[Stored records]

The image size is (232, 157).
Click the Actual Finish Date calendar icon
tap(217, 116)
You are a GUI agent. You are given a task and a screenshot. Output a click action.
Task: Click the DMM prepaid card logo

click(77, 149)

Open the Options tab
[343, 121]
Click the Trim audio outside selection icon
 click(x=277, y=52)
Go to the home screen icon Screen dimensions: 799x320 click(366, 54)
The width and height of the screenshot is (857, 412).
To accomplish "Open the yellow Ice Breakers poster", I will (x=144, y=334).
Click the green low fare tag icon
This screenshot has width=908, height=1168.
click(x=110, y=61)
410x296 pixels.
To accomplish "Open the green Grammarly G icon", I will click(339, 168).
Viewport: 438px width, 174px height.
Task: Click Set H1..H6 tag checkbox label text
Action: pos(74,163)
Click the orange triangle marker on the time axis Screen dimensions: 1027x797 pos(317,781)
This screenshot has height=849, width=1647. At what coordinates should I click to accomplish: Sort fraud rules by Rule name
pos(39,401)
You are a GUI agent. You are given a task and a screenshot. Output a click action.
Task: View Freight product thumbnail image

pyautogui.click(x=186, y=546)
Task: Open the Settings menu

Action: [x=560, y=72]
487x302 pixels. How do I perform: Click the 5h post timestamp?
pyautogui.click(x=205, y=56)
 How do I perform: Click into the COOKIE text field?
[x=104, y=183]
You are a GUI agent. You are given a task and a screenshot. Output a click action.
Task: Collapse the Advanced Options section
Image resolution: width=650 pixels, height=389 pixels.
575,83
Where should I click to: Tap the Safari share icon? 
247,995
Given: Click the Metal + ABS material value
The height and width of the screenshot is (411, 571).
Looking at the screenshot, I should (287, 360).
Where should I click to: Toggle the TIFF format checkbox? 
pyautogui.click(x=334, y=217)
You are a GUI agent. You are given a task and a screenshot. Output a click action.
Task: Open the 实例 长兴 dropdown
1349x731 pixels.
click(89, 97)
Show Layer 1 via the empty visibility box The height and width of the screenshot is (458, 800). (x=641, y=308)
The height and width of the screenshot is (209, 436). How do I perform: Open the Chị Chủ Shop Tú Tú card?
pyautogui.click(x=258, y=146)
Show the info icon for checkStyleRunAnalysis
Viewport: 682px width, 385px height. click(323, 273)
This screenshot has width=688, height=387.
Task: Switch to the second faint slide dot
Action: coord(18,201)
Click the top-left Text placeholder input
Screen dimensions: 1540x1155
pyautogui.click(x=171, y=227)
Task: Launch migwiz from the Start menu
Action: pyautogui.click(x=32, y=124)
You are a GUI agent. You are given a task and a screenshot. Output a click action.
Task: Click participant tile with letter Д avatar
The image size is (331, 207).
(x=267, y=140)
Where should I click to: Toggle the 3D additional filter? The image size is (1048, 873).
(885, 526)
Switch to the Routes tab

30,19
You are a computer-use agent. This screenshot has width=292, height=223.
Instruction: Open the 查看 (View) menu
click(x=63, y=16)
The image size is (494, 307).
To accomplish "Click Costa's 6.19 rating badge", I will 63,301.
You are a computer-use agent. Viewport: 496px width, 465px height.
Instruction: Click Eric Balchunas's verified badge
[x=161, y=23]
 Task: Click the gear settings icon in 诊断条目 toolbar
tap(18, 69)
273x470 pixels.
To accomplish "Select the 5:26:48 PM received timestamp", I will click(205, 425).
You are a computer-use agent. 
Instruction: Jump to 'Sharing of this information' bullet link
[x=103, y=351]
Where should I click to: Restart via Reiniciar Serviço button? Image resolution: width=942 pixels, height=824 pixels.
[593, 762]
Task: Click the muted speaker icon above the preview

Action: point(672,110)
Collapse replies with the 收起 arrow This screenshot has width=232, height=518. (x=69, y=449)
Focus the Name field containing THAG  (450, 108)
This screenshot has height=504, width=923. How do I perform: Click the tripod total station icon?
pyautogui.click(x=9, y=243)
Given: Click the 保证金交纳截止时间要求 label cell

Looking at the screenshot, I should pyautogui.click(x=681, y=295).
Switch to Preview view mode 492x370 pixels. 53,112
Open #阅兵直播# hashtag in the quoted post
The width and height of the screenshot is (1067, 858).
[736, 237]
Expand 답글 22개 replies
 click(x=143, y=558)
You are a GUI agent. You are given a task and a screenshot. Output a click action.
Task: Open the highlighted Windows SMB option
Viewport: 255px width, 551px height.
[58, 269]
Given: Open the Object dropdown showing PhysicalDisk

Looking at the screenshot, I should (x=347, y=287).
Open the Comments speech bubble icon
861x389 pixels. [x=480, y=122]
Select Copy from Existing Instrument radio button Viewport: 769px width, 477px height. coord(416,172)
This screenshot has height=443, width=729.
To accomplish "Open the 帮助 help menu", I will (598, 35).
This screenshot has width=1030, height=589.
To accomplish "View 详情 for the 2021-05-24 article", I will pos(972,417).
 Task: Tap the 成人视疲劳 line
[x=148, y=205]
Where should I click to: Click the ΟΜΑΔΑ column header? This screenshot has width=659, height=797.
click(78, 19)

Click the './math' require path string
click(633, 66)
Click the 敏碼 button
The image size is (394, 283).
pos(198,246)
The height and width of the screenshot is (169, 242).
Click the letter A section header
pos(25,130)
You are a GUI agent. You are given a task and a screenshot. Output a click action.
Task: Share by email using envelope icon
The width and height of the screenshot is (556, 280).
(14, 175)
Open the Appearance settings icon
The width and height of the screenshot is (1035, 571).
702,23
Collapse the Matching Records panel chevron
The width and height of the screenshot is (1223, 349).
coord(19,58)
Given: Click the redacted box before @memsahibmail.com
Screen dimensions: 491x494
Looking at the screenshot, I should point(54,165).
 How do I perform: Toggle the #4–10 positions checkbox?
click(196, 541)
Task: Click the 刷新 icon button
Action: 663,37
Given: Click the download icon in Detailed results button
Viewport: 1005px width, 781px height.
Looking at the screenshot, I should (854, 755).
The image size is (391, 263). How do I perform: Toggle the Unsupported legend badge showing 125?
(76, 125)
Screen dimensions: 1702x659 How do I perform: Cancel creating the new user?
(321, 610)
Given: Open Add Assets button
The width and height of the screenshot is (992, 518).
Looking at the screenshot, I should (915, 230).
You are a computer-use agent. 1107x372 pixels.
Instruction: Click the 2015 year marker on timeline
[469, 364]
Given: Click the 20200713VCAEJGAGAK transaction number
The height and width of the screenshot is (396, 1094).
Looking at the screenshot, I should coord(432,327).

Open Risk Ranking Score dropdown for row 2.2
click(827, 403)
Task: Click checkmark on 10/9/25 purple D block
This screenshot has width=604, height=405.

ACTION ITEM:
Could you repeat exactly the lines above from the line with "Task: Collapse the Advanced Options section" up to and including the line with "Given: Click the Metal + ABS material value", and only those?

FINISHED TASK:
Task: Collapse the Advanced Options section
Image resolution: width=650 pixels, height=389 pixels.
575,83
Where should I click to: Tap the Safari share icon? 
247,995
Given: Click the Metal + ABS material value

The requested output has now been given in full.